## DO THIS
Edit the records from the line that has "I will point(422,264)." through the line that has "click(82, 371)", changing "Adults" to "Children" and keeping everything else the same.

## INFORMATION PROVIDED
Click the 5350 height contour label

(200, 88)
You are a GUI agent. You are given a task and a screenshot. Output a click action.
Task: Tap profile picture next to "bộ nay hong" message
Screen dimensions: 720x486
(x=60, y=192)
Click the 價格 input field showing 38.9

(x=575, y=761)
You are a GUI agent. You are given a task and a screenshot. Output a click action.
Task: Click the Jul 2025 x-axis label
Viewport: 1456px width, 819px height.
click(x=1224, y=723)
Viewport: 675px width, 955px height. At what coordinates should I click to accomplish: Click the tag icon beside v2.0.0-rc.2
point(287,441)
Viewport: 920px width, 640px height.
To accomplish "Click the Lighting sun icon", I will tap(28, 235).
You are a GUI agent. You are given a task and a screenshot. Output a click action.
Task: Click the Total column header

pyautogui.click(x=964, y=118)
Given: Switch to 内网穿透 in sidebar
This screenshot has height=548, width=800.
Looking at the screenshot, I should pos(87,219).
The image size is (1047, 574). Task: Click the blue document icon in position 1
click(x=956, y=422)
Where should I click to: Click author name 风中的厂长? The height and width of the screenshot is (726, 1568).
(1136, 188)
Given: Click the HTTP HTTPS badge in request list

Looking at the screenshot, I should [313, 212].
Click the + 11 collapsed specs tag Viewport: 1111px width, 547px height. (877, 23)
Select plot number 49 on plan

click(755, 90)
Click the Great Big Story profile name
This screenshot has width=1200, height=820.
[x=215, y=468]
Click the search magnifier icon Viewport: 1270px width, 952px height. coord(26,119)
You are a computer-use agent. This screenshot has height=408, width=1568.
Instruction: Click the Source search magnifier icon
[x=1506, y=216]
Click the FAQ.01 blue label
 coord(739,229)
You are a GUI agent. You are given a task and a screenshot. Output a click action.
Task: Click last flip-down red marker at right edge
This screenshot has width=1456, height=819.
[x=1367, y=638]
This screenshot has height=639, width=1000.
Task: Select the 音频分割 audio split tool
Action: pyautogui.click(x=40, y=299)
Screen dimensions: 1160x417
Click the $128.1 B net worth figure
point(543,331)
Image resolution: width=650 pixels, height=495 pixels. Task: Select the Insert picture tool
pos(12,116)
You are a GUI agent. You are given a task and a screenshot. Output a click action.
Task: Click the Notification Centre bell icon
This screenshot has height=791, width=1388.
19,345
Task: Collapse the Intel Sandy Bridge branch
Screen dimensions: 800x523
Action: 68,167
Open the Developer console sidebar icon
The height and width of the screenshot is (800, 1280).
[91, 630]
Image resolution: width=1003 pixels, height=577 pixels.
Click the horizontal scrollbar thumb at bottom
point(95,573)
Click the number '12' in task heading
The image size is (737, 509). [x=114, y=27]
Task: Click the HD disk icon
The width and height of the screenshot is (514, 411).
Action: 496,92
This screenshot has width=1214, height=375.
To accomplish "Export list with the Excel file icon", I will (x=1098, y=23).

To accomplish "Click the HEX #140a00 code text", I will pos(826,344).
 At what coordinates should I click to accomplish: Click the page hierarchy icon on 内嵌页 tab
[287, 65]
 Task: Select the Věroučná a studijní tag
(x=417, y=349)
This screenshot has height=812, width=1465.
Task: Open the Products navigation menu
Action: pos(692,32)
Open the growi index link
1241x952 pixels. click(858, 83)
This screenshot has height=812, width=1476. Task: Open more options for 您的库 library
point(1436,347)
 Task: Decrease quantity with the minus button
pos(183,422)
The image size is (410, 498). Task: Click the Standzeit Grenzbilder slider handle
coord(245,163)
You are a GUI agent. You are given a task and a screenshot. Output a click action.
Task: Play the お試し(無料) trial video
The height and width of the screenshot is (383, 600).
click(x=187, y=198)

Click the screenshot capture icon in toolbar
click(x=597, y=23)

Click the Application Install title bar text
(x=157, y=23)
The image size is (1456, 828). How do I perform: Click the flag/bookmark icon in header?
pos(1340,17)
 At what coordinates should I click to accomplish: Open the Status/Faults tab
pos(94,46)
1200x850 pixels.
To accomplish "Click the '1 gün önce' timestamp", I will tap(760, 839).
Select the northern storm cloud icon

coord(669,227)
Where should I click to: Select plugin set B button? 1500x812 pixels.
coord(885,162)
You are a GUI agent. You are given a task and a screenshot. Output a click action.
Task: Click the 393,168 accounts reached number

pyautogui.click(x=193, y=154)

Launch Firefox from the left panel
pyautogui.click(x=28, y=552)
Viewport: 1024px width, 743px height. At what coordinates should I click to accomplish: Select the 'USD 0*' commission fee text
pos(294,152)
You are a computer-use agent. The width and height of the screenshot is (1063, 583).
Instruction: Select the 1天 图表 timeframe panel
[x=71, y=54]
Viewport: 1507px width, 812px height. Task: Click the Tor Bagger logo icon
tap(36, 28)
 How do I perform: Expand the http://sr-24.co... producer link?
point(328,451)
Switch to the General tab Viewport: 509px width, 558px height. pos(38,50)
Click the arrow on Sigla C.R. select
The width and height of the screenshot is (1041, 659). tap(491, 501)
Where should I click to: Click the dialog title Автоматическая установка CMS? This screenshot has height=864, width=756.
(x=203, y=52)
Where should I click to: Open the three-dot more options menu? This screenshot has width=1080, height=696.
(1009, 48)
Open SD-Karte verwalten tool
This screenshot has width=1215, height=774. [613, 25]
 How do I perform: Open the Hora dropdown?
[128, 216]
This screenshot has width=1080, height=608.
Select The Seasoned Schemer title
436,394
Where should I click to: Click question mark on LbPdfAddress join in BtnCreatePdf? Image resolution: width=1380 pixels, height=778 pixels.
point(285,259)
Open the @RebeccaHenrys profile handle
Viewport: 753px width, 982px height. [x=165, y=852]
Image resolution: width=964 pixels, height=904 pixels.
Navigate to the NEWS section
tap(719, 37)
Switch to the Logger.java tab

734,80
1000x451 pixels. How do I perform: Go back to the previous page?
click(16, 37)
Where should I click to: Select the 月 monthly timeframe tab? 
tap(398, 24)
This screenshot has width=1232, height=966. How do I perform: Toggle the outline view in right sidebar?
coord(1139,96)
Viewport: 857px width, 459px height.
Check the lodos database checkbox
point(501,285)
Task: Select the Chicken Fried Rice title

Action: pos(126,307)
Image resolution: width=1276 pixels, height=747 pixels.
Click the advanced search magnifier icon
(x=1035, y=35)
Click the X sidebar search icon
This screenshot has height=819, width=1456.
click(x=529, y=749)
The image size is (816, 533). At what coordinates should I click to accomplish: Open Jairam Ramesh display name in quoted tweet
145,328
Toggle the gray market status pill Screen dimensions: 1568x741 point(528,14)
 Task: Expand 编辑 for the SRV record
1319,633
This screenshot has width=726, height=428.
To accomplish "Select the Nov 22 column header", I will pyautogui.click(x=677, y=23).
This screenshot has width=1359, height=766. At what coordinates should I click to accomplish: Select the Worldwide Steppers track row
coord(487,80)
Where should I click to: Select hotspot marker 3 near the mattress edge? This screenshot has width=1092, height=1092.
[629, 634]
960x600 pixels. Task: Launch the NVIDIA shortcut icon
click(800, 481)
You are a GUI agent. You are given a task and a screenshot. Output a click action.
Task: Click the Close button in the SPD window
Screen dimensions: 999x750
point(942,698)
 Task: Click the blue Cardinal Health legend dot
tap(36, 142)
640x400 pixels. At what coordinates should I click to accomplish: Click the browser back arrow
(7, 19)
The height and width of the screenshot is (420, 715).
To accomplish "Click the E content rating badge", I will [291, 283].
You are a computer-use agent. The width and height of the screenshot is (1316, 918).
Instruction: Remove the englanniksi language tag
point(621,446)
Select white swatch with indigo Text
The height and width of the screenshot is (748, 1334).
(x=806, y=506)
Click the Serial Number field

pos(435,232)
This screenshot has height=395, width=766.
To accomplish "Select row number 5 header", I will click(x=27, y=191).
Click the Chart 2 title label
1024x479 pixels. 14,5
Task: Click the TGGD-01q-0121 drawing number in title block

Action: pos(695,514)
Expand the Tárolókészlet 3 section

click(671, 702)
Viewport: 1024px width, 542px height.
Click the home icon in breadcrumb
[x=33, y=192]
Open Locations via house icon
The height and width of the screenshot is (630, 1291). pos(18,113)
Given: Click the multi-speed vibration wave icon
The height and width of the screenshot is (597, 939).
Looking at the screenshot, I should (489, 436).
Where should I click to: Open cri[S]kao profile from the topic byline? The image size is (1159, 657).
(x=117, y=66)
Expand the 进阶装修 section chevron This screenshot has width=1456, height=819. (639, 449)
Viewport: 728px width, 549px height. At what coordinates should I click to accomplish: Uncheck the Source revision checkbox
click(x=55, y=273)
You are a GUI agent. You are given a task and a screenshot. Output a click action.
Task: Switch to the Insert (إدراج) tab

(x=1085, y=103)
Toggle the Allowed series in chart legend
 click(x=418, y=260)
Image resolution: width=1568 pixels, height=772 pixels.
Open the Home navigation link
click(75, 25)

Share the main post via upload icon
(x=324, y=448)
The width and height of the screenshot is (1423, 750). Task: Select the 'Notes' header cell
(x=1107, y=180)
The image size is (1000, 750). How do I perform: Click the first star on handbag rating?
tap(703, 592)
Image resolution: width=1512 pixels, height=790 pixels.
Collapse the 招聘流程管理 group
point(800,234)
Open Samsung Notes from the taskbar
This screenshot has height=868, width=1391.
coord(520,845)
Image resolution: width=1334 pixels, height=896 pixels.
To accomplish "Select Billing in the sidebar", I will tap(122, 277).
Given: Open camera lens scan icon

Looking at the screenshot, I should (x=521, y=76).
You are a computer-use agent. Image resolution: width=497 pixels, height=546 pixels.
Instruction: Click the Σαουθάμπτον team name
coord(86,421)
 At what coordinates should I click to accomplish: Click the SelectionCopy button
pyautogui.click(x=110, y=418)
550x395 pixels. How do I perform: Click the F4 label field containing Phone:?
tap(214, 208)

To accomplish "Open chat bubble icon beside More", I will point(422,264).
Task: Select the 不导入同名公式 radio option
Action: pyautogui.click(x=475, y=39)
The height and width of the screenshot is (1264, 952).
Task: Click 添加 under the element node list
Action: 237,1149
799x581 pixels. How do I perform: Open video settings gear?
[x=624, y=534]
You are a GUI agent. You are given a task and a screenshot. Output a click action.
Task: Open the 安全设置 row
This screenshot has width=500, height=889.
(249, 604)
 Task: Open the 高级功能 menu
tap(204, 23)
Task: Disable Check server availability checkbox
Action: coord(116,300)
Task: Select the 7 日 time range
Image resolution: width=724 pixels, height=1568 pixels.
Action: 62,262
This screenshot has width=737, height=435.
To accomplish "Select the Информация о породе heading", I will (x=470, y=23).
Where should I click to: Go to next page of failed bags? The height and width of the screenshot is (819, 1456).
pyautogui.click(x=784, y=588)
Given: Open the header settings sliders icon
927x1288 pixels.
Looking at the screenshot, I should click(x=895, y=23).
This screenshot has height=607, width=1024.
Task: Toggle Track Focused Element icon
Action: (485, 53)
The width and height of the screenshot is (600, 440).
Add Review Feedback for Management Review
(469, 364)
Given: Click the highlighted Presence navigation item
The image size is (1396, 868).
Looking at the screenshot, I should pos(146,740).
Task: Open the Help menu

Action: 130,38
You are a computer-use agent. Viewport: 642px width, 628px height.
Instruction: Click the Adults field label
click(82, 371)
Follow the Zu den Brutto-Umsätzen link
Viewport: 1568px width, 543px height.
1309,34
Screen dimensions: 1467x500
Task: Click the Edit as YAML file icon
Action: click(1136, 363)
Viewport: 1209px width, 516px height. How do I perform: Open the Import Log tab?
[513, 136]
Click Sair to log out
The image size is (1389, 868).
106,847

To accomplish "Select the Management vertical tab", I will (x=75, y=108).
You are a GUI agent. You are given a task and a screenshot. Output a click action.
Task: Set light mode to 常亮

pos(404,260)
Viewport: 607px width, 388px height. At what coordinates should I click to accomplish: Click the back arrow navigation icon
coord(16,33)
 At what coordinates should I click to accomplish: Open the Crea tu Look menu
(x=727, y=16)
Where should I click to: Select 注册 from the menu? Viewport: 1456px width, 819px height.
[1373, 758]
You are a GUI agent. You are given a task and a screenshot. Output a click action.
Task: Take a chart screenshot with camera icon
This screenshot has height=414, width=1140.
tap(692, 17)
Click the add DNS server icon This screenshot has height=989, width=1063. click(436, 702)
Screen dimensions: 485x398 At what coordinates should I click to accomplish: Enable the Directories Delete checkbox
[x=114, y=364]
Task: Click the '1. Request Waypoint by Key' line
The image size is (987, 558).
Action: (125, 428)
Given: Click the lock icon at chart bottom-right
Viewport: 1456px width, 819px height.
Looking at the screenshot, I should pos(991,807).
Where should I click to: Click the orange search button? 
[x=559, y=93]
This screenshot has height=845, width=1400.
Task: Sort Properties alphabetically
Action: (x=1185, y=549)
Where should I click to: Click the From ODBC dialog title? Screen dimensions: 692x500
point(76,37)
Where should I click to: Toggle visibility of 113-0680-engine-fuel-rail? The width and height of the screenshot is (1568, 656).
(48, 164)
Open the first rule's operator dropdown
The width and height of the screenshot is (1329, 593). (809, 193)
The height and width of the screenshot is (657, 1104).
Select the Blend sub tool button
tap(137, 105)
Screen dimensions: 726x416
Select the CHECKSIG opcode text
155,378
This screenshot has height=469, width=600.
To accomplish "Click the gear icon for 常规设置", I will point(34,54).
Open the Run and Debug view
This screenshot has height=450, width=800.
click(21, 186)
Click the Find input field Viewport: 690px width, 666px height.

## REPLY TO THE TASK
To accomplish "Open chat bubble icon beside More", I will point(422,264).
Task: Select the 不导入同名公式 radio option
Action: pyautogui.click(x=475, y=39)
The height and width of the screenshot is (1264, 952).
Task: Click 添加 under the element node list
Action: 237,1149
799x581 pixels. How do I perform: Open video settings gear?
[x=624, y=534]
You are a GUI agent. You are given a task and a screenshot. Output a click action.
Task: Open the 安全设置 row
This screenshot has width=500, height=889.
(249, 604)
 Task: Open the 高级功能 menu
tap(204, 23)
Task: Disable Check server availability checkbox
Action: coord(116,300)
Task: Select the 7 日 time range
Image resolution: width=724 pixels, height=1568 pixels.
Action: 62,262
This screenshot has width=737, height=435.
To accomplish "Select the Информация о породе heading", I will (x=470, y=23).
Where should I click to: Go to next page of failed bags? The height and width of the screenshot is (819, 1456).
pyautogui.click(x=784, y=588)
Given: Open the header settings sliders icon
927x1288 pixels.
Looking at the screenshot, I should click(x=895, y=23).
This screenshot has height=607, width=1024.
Task: Toggle Track Focused Element icon
Action: (485, 53)
The width and height of the screenshot is (600, 440).
Add Review Feedback for Management Review
(469, 364)
Given: Click the highlighted Presence navigation item
The image size is (1396, 868).
Looking at the screenshot, I should pos(146,740).
Task: Open the Help menu

Action: 130,38
You are a computer-use agent. Viewport: 642px width, 628px height.
Instruction: Click the Children field label
click(82, 371)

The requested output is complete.